[FRAGMENT TEKSTU]:
□ □ □ □

Policyjny pościg za kierowcą opla

​Policjanci z Sulejowa zatrzymali 18-latka, który kierując oplem nie zatrzymał się do kontroli drogowej. Pościg zakończył się kolizją z radiowozem. Po zatrzymaniu okazało się, że 18-latek kierował autem mimo zakazu sądowego. Grozi mu kara do pięciu lat więzienia.

Po pościgu, policjanci z Sulejowa zatrzymali 18-latka, który kierując oplem nie zatrzymał się do kontroli drogowej. Mężczyzna uciekał przez kilka miejscowości i doprowadził do kolizji z radiowozem. Po zatrzymaniu okazało się, że 18-latek kierował autem mimo zakazu sądowego. Grozi mu kara do pięciu lat więzienia.

Jak poinformowała w czwartek PAP rzeczniczka piotrkowskiej policji Dagmara Mościńska, w środę, kilka minut po godzinie 23 uwagę sulejowskich policjantów zwrócił kierowca opla, który na widok radiowozu gwałtownie wyjechał z parkingu przy drodze krajowej 12.

Funkcjonariusze dali kierowcy sygnał, aby zatrzymał pojazd. Mężczyzna zignorował polecenie, przyspieszył, znacznie przekraczając dozwoloną prędkość. Policjanci ruszyli za nim w pościg.

□ □ □ □

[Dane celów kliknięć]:
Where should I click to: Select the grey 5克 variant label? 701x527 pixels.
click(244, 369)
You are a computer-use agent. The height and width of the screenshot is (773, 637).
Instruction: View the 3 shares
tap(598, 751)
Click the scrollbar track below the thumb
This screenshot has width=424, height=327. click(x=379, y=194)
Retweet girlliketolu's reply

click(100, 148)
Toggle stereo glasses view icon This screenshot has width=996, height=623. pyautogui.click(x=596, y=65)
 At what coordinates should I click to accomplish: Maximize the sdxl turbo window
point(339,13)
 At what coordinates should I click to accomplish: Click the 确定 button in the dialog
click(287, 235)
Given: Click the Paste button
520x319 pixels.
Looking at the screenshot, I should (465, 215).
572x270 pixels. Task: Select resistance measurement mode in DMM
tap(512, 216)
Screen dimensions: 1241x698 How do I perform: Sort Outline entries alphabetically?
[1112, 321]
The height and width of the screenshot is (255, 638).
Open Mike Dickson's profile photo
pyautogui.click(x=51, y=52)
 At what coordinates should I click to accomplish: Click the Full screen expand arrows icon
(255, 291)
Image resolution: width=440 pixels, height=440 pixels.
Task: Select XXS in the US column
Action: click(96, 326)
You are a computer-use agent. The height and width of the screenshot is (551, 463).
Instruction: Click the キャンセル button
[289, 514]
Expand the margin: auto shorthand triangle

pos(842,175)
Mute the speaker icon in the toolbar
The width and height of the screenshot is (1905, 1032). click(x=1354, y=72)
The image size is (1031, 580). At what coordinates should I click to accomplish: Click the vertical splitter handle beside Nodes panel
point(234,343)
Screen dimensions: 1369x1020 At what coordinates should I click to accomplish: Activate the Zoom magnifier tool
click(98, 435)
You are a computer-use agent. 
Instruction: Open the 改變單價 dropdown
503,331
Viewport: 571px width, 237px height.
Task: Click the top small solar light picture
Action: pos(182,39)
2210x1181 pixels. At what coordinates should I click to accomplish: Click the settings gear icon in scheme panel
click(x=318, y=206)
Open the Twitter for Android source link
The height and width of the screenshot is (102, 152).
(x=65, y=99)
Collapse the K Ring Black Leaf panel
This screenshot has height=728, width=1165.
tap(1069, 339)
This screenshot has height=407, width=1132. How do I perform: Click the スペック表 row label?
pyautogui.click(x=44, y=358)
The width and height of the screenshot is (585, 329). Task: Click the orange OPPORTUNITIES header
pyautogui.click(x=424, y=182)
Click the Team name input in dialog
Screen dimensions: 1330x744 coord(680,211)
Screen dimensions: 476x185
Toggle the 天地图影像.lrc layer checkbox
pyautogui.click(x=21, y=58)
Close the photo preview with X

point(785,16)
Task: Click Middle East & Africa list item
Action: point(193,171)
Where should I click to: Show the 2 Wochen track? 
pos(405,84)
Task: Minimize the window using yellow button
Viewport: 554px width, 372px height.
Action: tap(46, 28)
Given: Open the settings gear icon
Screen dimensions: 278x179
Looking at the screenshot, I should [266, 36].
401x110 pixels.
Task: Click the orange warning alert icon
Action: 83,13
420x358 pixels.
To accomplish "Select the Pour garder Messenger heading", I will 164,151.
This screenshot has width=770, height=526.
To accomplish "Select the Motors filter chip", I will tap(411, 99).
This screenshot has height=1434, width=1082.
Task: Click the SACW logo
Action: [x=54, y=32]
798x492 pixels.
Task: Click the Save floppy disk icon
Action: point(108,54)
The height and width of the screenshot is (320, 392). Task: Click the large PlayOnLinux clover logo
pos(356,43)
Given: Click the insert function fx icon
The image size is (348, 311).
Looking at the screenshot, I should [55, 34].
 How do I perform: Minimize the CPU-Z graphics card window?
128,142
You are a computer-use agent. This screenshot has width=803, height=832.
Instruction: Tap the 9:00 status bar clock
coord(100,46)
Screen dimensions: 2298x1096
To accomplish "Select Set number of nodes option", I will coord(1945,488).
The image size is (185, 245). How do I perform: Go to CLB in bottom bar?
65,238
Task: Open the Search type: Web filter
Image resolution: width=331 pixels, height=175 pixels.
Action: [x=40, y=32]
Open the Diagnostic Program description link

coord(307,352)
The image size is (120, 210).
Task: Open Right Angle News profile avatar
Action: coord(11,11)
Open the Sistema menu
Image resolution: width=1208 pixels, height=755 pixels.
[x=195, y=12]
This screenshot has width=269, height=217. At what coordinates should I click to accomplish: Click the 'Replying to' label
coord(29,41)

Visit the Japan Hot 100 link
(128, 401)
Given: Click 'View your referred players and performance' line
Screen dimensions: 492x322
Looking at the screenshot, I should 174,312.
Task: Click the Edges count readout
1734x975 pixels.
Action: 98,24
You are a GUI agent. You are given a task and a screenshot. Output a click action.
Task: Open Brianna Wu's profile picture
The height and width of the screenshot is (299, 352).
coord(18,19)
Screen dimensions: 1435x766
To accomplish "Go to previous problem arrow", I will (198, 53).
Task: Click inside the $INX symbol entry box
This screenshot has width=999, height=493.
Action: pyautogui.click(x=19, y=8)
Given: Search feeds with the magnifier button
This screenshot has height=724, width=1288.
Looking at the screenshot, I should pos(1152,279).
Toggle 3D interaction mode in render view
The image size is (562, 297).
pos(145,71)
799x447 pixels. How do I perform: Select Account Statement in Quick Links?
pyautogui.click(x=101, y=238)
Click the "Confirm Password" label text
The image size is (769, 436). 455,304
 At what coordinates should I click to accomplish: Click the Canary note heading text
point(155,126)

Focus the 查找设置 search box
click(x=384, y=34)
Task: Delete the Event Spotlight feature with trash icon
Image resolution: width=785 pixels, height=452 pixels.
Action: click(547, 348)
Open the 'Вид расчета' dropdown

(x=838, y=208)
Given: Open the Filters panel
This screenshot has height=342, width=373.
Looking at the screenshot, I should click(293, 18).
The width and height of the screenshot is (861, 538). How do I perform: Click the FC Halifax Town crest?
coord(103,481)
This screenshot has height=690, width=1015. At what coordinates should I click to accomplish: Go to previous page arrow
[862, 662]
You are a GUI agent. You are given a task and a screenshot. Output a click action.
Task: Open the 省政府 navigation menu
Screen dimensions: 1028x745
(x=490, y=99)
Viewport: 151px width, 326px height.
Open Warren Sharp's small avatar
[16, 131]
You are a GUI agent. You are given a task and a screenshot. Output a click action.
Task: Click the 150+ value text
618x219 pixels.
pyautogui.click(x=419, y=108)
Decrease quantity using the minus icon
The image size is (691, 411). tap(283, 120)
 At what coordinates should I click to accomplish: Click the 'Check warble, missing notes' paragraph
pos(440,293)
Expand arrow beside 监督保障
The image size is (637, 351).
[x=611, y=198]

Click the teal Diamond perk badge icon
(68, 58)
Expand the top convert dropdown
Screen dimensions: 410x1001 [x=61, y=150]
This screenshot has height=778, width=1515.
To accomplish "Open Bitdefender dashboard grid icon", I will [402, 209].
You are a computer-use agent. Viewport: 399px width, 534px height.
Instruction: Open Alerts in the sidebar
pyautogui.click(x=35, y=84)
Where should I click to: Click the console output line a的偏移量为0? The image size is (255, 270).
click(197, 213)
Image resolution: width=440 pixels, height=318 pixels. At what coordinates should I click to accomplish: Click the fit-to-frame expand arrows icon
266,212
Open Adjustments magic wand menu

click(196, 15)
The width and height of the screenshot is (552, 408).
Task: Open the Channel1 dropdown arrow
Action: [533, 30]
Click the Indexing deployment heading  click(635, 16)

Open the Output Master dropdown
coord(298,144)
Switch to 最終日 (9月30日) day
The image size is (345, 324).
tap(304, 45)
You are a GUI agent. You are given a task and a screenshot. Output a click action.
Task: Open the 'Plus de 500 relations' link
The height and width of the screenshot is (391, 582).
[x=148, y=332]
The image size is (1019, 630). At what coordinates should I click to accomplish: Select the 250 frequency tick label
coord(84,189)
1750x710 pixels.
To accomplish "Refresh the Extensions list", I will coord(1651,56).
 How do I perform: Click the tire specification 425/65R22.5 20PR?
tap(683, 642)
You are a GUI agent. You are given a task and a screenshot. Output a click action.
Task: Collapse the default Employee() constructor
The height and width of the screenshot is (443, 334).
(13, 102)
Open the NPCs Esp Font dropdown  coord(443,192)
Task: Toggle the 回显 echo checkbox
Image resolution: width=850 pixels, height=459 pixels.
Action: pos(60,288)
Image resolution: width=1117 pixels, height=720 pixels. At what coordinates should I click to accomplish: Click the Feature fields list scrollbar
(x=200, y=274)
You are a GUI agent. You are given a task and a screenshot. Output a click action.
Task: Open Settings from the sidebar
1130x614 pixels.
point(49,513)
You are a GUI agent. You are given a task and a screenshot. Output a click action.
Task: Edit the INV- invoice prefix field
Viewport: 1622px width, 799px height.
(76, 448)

□ □ □ □

[ZADANIE 1]:
Przy jakiej drodze znajdował się parking, z którego wyjechał kierowca opla opisany w tekście o policyjnym pościgu?
[ZADANIE 2]:
Ułóż jako tabelę Markdown z kolumnami „Nr” i „Treść” wiersze listingu od wiersza zawierającego "1750x710 pixels." aż do końca listingu włącznie, pomijając puste wiersze.

[ROZWIĄZANIE 1]:
Przy drodze krajowej 12.

[ROZWIĄZANIE 2]:
| Nr | Treść |
|---|---|
| 1 | 1750x710 pixels. |
| 2 | To accomplish "Refresh the Extensions list", I will coord(1651,56). |
| 3 |  How do I perform: Click the tire specification 425/65R22.5 20PR? |
| 4 | tap(683, 642) |
| 5 | You are a GUI agent. You are given a task and a screenshot. Output a click action. |
| 6 | Task: Collapse the default Employee() constructor |
| 7 | The height and width of the screenshot is (443, 334). |
| 8 | (13, 102) |
| 9 | Open the NPCs Esp Font dropdown  coord(443,192) |
| 10 | Task: Toggle the 回显 echo checkbox |
| 11 | Image resolution: width=850 pixels, height=459 pixels. |
| 12 | Action: pos(60,288) |
| 13 | Image resolution: width=1117 pixels, height=720 pixels. At what coordinates should I click to accomplish: Click the Feature fields list scrollbar |
| 14 | (x=200, y=274) |
| 15 | You are a GUI agent. You are given a task and a screenshot. Output a click action. |
| 16 | Task: Open Settings from the sidebar |
| 17 | 1130x614 pixels. |
| 18 | point(49,513) |
| 19 | You are a GUI agent. You are given a task and a screenshot. Output a click action. |
| 20 | Task: Edit the INV- invoice prefix field |
| 21 | Viewport: 1622px width, 799px height. |
| 22 | (76, 448) |